The U.S. Federal Reserve announced on 16 September it would continue its current mortgage and Treasury purchase programs and keep the federal funds rate on hold until inflation sustainably exceeds its 2% target – all keys to containing interest rates at very low levels. The bond-buying programs began in mid-March as the central bank took unprecedented steps to shore up the most liquid markets and thereafter support subdued economic activity amid the pandemic-driven recession.
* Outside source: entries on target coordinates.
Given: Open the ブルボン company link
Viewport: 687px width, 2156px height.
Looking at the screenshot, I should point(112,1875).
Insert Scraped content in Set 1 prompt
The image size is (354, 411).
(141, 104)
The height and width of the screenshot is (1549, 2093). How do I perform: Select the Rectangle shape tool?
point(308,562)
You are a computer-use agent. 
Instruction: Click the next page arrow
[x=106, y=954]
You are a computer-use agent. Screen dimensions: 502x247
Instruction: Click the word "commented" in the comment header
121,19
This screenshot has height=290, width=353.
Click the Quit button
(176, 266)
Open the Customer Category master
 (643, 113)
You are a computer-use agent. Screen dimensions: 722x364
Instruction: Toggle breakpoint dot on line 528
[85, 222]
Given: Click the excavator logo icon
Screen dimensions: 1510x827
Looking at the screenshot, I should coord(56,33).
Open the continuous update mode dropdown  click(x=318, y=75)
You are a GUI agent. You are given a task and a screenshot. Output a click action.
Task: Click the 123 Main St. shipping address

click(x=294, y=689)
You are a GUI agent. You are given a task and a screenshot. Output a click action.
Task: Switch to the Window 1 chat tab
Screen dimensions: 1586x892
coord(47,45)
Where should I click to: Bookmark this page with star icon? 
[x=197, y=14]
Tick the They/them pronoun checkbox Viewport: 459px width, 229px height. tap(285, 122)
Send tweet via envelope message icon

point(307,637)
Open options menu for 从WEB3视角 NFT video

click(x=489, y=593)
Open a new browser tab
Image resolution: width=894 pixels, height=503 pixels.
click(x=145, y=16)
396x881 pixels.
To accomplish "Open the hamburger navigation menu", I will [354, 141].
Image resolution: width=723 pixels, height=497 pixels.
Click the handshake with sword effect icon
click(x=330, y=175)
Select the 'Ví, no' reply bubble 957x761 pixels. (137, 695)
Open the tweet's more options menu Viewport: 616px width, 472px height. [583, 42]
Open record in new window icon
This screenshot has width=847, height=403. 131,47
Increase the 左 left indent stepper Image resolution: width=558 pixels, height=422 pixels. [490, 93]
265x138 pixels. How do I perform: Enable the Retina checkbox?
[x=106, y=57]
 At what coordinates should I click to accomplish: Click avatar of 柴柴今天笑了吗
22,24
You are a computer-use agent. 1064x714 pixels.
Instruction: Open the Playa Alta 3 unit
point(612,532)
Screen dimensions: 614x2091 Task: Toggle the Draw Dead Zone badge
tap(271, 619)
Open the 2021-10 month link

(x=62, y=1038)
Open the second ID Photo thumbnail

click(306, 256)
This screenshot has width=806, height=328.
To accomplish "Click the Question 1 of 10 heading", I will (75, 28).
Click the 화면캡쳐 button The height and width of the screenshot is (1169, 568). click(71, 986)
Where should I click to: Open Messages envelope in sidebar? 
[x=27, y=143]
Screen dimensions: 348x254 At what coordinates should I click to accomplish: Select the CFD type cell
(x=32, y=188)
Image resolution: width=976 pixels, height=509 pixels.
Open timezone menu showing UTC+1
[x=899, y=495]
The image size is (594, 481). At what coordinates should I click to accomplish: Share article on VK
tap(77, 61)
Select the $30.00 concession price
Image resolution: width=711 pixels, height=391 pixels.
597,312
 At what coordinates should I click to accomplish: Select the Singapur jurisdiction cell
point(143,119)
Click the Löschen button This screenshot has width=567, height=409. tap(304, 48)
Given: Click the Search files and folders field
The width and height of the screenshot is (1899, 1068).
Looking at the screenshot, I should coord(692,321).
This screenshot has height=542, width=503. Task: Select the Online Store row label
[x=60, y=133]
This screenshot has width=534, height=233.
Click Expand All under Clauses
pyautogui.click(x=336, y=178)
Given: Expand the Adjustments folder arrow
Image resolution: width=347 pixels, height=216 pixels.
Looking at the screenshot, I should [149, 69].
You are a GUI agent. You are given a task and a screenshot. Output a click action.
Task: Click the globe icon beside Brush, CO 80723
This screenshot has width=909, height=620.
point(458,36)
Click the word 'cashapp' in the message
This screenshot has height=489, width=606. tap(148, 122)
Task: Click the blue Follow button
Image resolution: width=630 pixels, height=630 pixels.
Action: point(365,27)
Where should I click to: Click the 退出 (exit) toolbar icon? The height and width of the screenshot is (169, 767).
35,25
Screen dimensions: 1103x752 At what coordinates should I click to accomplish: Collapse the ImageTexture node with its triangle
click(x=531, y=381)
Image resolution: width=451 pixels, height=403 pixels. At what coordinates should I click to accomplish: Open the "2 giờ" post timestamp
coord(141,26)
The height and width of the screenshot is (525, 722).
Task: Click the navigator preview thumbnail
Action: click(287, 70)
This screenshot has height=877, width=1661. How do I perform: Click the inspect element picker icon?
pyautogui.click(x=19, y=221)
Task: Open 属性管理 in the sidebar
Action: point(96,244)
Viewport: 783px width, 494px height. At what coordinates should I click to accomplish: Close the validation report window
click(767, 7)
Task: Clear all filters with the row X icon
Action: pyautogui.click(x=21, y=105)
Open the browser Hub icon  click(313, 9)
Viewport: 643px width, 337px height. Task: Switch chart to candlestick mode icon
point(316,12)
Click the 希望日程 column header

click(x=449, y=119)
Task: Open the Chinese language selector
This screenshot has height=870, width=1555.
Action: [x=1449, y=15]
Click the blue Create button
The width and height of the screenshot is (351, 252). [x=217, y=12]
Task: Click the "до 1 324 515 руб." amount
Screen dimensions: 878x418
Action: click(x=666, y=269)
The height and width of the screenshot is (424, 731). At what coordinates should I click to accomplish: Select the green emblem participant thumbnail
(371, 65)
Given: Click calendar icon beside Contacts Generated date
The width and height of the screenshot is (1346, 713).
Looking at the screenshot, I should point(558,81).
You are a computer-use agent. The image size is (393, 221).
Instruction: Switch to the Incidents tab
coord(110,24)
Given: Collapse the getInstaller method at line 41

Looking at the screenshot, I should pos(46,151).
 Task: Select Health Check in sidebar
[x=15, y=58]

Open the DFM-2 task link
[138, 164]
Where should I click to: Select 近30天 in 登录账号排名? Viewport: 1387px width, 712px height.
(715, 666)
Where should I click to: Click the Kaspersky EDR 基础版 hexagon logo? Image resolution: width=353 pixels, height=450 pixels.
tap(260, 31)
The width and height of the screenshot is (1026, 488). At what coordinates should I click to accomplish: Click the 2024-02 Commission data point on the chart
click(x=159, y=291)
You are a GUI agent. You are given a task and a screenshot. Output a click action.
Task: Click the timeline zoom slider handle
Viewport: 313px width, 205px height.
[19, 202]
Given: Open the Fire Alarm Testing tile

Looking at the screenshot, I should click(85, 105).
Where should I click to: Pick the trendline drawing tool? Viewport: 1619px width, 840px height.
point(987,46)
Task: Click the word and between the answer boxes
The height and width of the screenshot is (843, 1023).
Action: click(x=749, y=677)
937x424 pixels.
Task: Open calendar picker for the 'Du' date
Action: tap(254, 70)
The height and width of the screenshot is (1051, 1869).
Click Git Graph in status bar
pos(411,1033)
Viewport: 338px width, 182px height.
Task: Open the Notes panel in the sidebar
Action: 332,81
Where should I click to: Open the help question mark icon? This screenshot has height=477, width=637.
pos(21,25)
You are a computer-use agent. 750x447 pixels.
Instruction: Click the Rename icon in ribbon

To date, the Fed has purchased more than $3 trillion in U.S. Treasuries and $1 trillion in agency mortgage-backed securities (MBS), and Wednesday’s meeting reaffirmed its commitment to continue purchasing $80 billion in U.S. Treasuries and $40 billion in agency MBS (net of reinvestments) per month for the foreseeable future. The Fed and market participants have debated whether it should simply choose one tool or another, and if the time to slow the pace of purchases has arrived. In our view, each of these tools helps the Fed satisfy its dual mandate of price stability and full employment by supporting fiscal policies and moving investors out the risk spectrum (for background on the risk spectrum since the COVID crisis began, read “A Phased Market Recovery as Liquidity and Fundamentals Return”). Therefore, we believe the Fed was right to continue both Treasury and MBS purchases.

Narrowing the spread

While it would be difficult for the Fed to ease financial conditions by lowering Treasury rates further, there remains substantial room within the agency MBS market to narrow spreads. Indeed, MBS purchases remain an important tool within the Fed’s toolkit, and we believe the purchases should continue as long as the Fed wants to expand its balance sheet and bolster economic activity via the housing market. If the Fed were to purchase Treasuries without also buying MBS, Treasury rates could stay low while mortgage rates could come down much less, or even move higher. (Recall that before March, the Fed was buying U.S. Treasuries and selling MBS, widening spreads and raising mortgage rates.)